R confidence interval coefficient R

I am trying to summarize household survey data, and therefore most of my data are categorical (factor) data. I was going to generalize it to plots of frequencies of answers to some questions (for example, a graph of the strokes of the percentage shares of households answering certain questions with errors showing confidence intervals).

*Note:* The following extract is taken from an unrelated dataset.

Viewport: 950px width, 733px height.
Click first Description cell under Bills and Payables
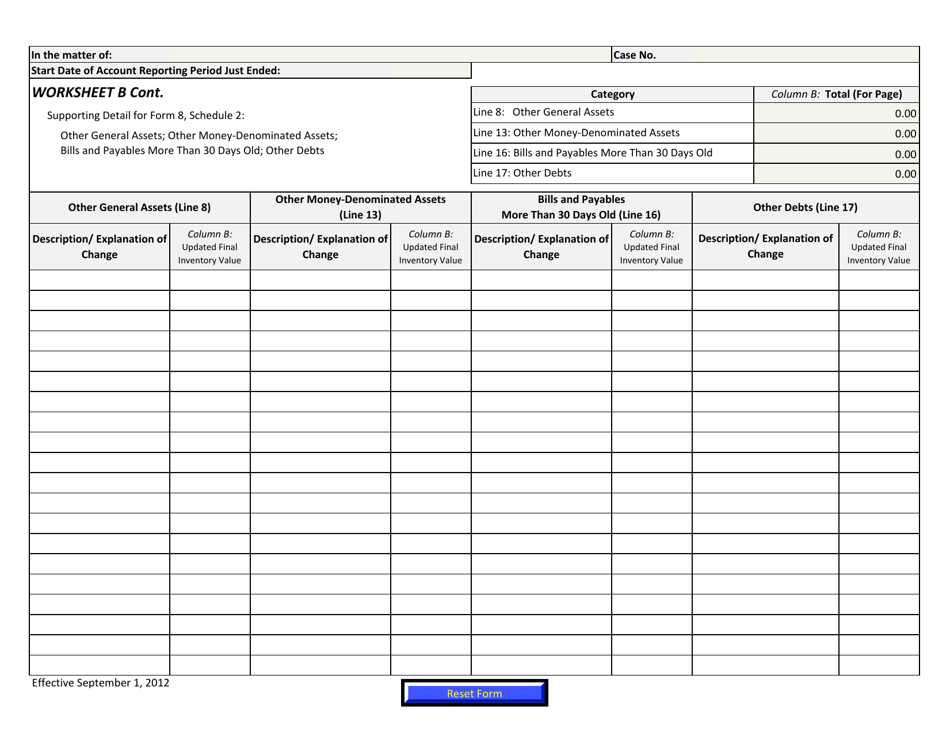(x=541, y=281)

I found this great tutorial, which I thought was the answer to my prayers ( http://www.cookbook-r.com/Manipulating_data/Summarizing_data/ ), but it turns out that this will only help the continuous data.

I need something like this that will allow me to calculate the proportions of the counters and the standard errors / confidence intervals of these proportions.

Essentially, I want to be able to create pivot tables that look like this for each of the questions asked in my survey data:

# X5employf X5employff N(count) proportion SE of prop. ci of prop # 1 1 20 0.64516129 ? ? # 1 2 1 0.03225806 ? ? # 1 3 9 0.29032258 ? ? # 1 NA 1 0.290322581 ? ? # 2 4 1 0.1 ? ? structure(list(X5employf = structure(c(1L, 1L, 1L, 1L, 2L, 2L, 2L, 2L, 2L, 3L, 3L, 3L, 3L), .Label = c("1", "2", "3"), class = "factor"), X5employff = structure(c(1L, 2L, 3L, NA, 4L, 5L, 6L, 7L, 8L, 4L, 5L, 6L, 7L), .Label = c("1", "2", "3", "4", "5", "6", "7", "8"), class = "factor"), count = c(20L, 1L, 9L, 1L, 1L, 5L, 2L, 1L, 1L, 4L, 5L, 4L, 1L)), .Names = c("X5employf", "X5employff", "count"), row.names = c(NA, -13L), class = "data.frame")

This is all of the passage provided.